[PROVIDED DATA]:

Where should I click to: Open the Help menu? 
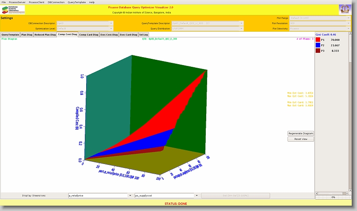[x=92, y=2]
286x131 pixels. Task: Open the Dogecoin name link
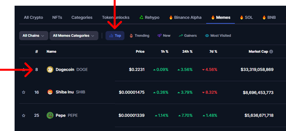[65, 69]
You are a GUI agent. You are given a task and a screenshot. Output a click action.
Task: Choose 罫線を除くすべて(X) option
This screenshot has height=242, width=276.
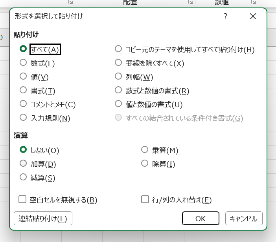pyautogui.click(x=118, y=62)
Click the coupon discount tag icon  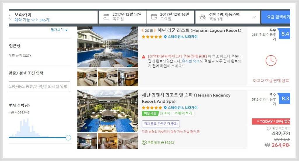tap(144, 142)
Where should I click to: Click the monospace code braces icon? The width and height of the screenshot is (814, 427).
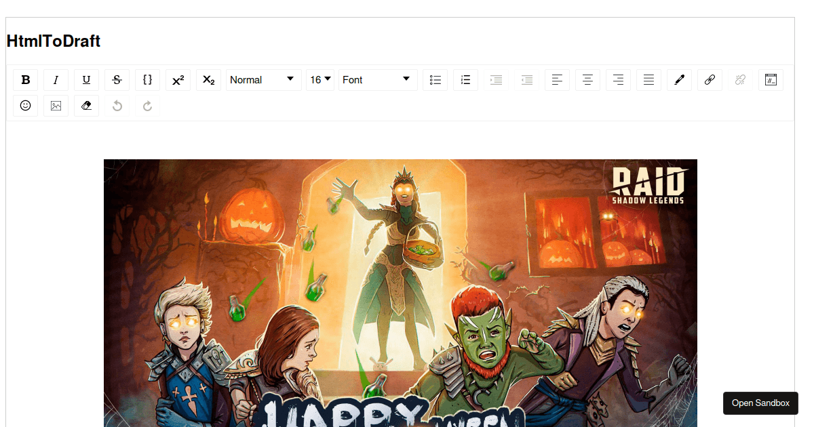tap(148, 80)
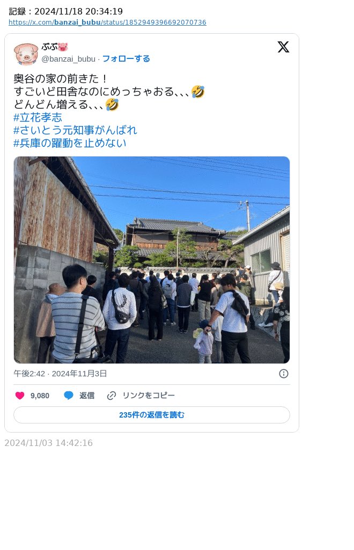
Task: Open hashtag #兵庫の躍動を止めない
Action: 70,143
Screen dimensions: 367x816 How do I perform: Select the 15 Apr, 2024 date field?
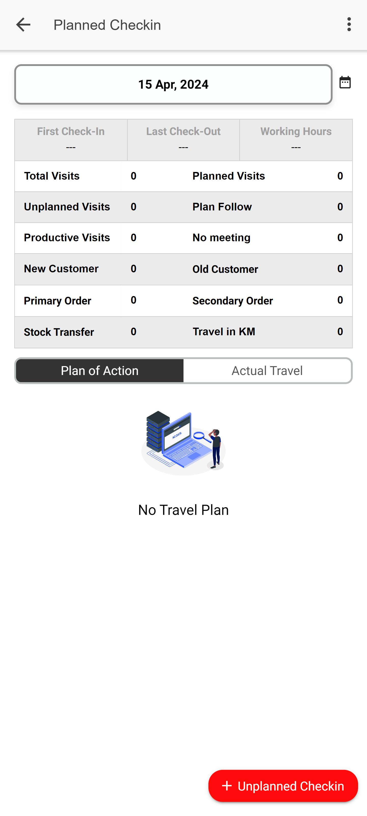[x=173, y=85]
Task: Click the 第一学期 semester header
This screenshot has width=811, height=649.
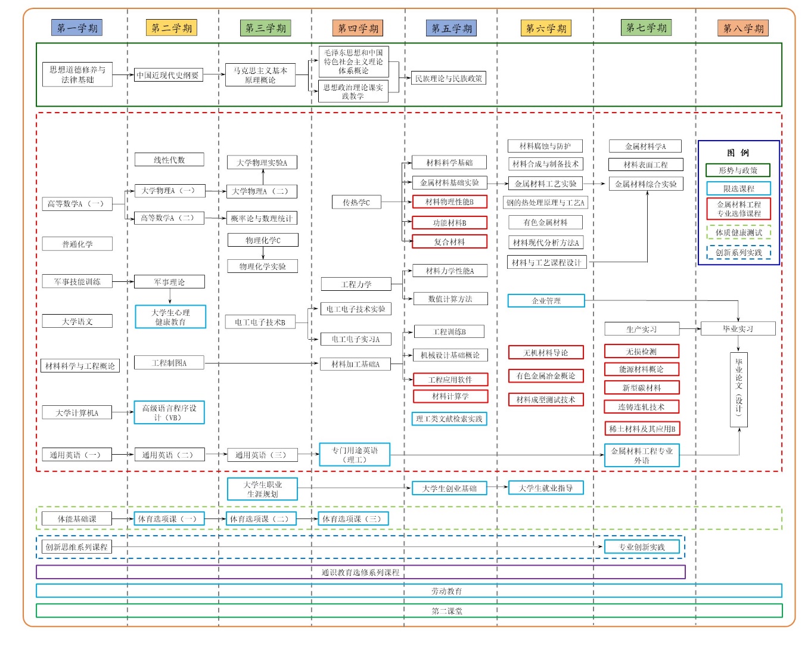Action: (77, 28)
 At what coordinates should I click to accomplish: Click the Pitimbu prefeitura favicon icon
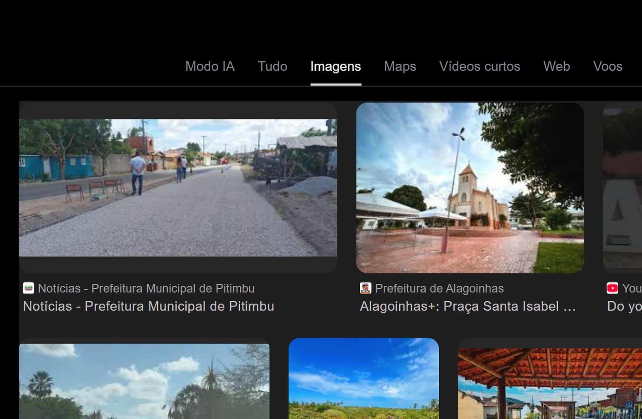28,288
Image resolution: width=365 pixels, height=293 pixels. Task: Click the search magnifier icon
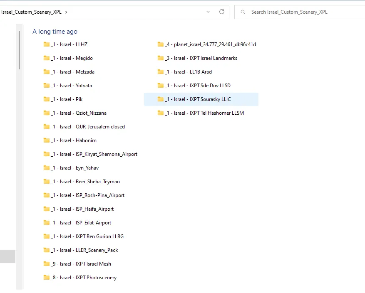(243, 12)
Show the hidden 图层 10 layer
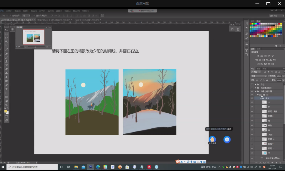285x171 pixels. click(252, 139)
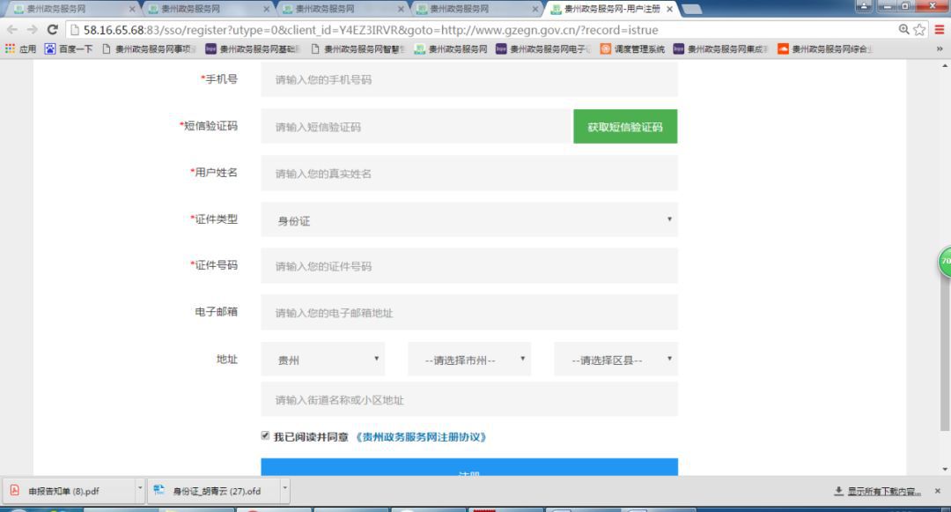Open the 贵州 province dropdown
Image resolution: width=951 pixels, height=512 pixels.
coord(322,360)
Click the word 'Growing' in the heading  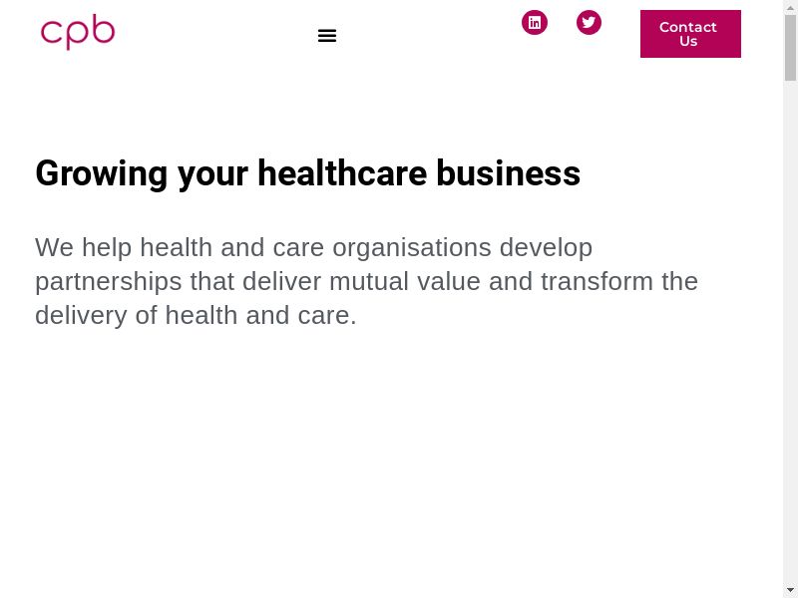(x=101, y=173)
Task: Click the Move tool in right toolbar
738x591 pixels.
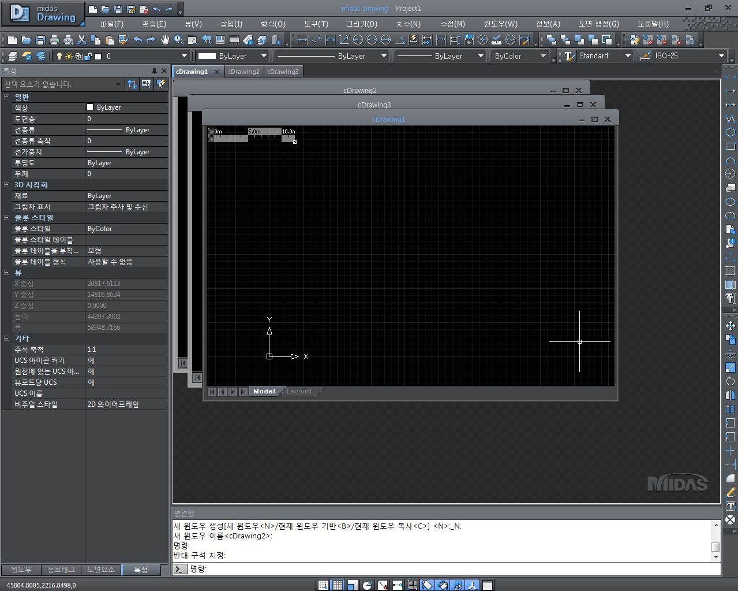Action: click(730, 326)
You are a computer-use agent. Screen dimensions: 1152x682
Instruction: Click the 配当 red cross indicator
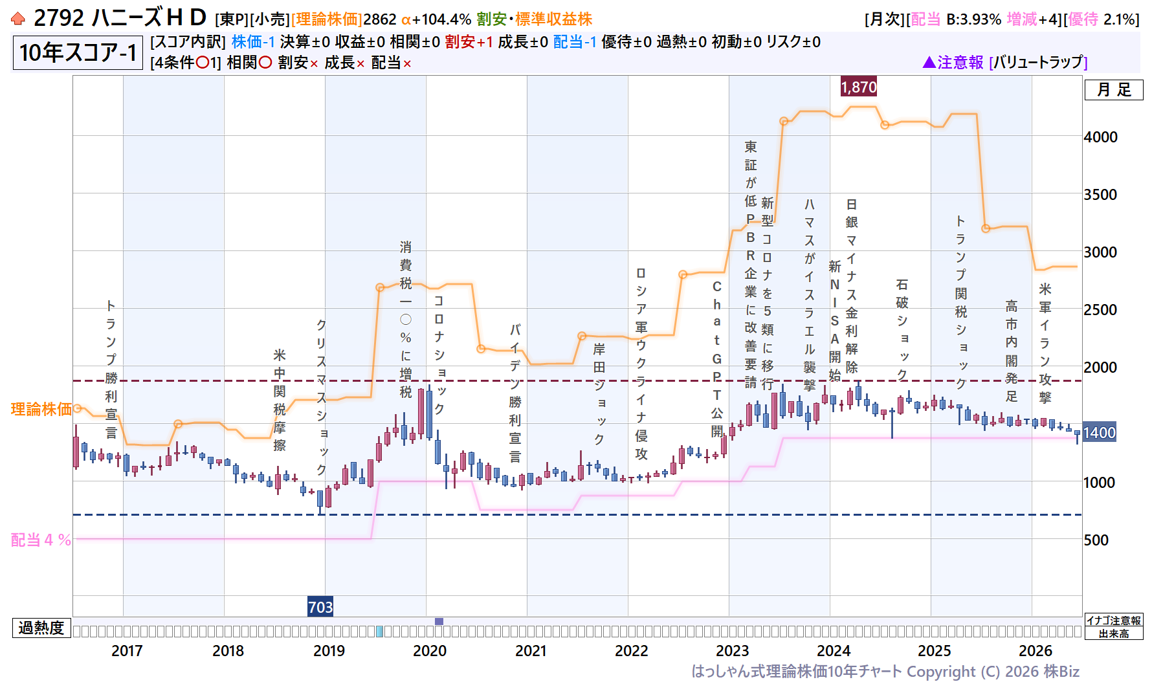tap(407, 63)
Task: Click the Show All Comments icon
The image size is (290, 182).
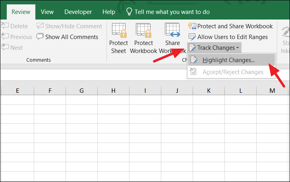Action: (x=40, y=37)
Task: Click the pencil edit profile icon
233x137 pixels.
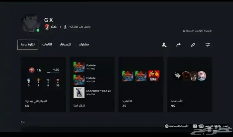Action: (x=193, y=45)
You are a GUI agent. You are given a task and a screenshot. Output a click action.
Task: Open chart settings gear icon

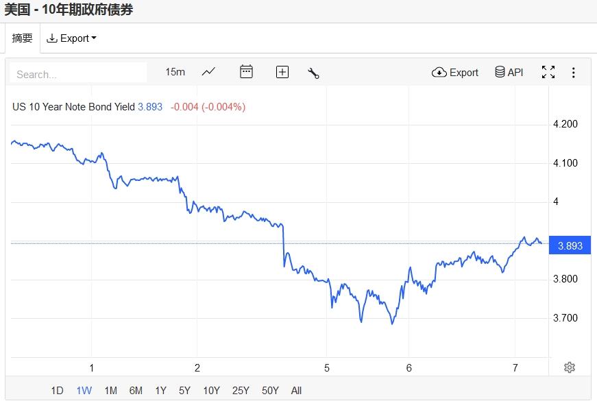tap(569, 367)
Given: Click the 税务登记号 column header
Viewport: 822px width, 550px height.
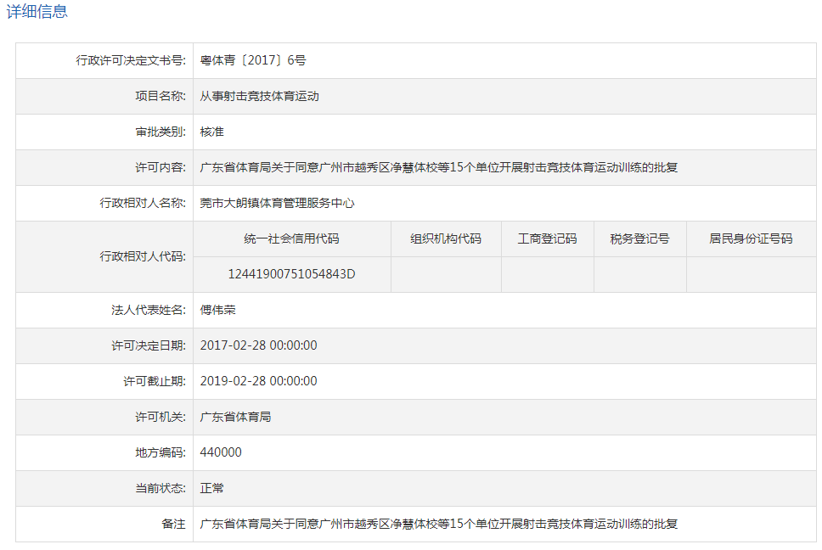Looking at the screenshot, I should click(639, 239).
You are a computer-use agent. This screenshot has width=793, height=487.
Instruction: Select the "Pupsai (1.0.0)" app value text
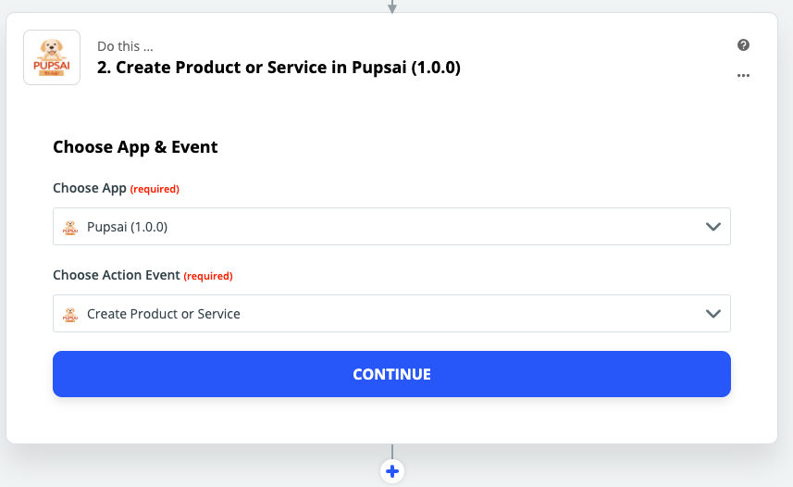(x=127, y=227)
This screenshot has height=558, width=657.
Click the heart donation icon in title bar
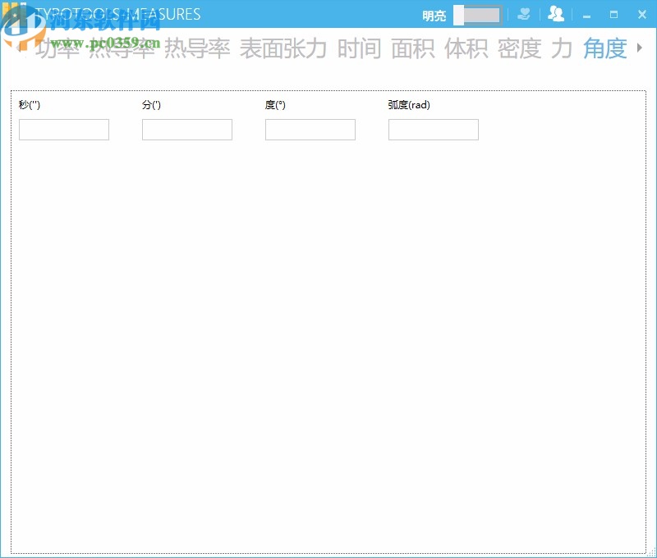point(524,14)
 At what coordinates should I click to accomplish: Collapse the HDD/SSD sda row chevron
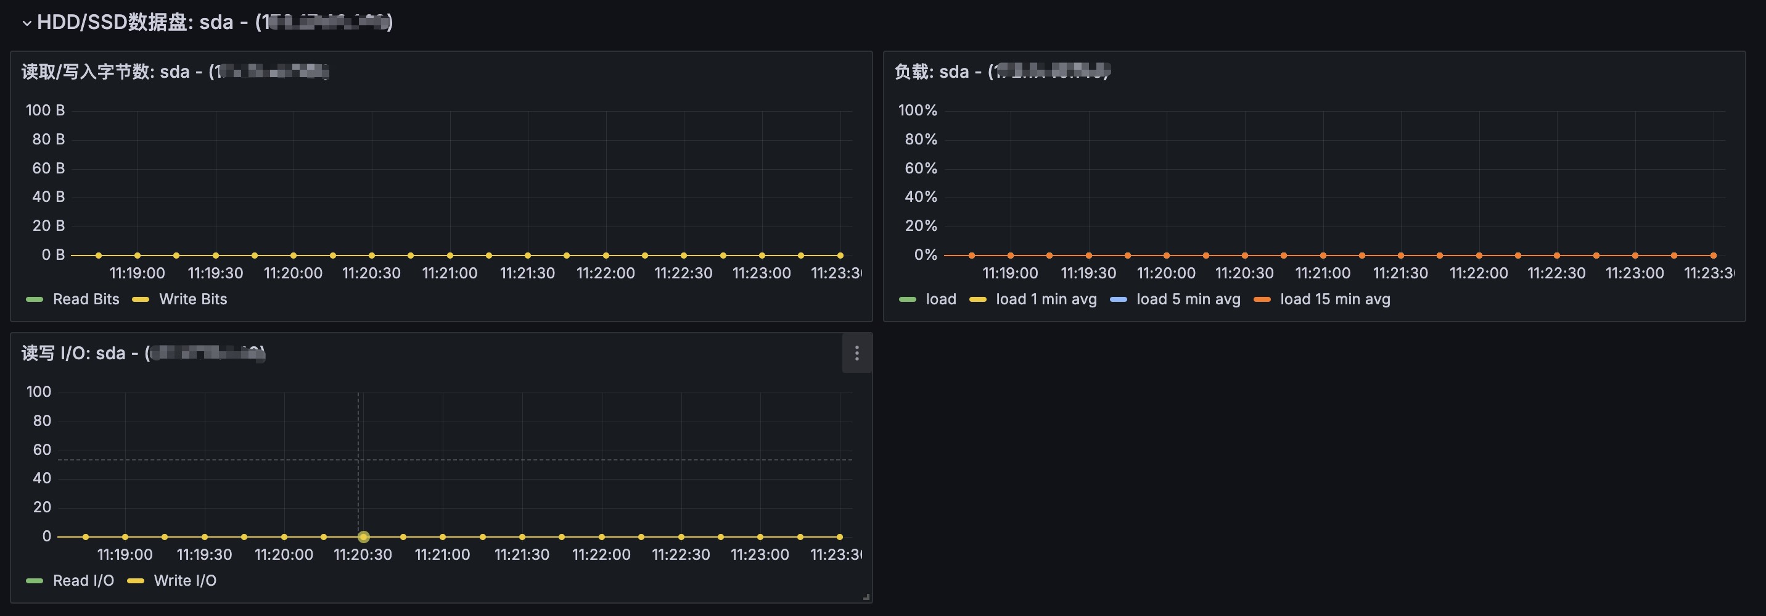pos(27,23)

[TASK TO COMPLETE]:
Collect the lines of the records that include the string "agent".

[ANSWER SECTION]:
You are a GUI agent. You are given a task and a screenshot. Output a click action.
You are a computer-use agent. Screen dimensions: 1152x682
You are a GUI agent. You are given a task and a screenshot. Output a click action.
You are a computer-use agent. This screenshot has width=793, height=487.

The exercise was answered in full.